The Character-Refinement module brings the most significant improvement to the Named metrics.
The contrastive loss improves the temporal consistency of the generated AD.
Fine-grained alignment from the visual mapping network outperforms direct feature concatenation.
Contextual information is crucial for generating coherent plot descriptions.

Highlights & Insights¶

A unified framework is proposed to process multimodal inputs cleanly and elegantly.
The Character-Refinement module addresses the core challenge of the AD task—character identification.
The contrastive loss acts as a lightweight yet effective consistency enhancement mechanism.
The framework is designed with good scalability.
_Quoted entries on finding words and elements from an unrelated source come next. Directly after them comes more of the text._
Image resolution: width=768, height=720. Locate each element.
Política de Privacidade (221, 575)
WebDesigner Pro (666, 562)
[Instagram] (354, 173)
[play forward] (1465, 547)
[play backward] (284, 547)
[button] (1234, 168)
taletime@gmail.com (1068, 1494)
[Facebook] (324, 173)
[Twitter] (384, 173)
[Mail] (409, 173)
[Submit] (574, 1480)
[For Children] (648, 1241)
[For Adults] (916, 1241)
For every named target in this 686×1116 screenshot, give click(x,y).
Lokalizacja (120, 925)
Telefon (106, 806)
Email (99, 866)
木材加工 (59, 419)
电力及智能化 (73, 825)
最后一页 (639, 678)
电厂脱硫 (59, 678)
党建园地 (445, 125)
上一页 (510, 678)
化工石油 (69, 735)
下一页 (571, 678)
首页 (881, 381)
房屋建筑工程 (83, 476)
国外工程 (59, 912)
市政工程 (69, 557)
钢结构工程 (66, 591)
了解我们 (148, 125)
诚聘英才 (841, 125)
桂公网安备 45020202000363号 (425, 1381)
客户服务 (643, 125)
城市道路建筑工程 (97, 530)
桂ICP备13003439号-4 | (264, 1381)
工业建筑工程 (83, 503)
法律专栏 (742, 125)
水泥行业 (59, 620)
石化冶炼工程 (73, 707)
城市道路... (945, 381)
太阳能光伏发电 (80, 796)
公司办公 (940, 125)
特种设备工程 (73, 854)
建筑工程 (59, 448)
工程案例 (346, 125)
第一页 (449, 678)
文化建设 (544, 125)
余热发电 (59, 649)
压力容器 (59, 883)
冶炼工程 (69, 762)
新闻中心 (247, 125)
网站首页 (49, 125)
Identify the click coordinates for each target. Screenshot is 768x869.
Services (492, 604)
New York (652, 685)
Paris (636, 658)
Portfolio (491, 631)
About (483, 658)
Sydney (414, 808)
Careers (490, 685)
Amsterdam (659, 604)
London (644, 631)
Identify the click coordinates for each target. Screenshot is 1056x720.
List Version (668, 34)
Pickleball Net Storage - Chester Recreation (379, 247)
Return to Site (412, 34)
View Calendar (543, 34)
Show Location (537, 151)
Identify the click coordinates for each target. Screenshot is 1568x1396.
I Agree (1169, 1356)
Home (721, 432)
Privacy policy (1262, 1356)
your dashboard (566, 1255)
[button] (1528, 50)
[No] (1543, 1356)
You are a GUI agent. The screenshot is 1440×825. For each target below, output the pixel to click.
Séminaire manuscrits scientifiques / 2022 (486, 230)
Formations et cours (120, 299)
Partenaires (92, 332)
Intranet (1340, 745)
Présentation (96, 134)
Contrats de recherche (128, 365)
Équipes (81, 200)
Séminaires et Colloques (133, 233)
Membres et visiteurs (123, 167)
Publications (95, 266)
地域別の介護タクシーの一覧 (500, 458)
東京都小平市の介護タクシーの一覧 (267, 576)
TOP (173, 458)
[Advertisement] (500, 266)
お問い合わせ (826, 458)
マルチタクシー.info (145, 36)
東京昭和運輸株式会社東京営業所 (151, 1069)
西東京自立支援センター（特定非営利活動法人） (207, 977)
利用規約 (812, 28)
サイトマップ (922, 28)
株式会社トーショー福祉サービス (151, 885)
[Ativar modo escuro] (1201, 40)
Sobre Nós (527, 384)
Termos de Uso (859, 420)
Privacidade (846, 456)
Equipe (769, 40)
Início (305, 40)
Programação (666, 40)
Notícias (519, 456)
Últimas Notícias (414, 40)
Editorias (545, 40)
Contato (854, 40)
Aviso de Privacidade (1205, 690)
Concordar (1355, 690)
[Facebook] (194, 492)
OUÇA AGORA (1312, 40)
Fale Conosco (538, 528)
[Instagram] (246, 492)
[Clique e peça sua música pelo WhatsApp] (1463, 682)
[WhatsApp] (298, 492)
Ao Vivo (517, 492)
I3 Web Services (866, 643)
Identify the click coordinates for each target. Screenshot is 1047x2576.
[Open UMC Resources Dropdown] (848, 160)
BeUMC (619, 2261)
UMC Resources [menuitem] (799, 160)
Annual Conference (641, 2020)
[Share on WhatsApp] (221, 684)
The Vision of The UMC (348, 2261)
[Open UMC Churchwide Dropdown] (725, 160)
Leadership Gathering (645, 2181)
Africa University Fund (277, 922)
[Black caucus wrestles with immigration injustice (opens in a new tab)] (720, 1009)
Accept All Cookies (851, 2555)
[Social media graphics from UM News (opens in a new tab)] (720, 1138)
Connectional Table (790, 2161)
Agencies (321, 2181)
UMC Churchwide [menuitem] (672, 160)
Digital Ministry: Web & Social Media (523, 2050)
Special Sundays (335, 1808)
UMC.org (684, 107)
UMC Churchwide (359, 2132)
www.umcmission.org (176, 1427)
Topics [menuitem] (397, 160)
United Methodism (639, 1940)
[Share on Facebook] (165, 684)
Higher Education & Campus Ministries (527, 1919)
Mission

Limitations & Future Work¶

Face recognition-based character identification is unstable during profile shots or occlusions.
High sensitivity to the quality of the character bank.
Limited context window in long video scenarios.

Rating¶

Novelty: ⭐⭐⭐⭐ The combination of interleaved multimodality and character refinement is novel.
Experimental Thoroughness: ⭐⭐⭐⭐ Complete evaluations across multiple datasets and ablation studies.
Writing Quality: ⭐⭐⭐⭐ Clear and easy-to-understand framework description.
Value: ⭐⭐⭐⭐ Practical significance for visually impaired assistance and movie understanding.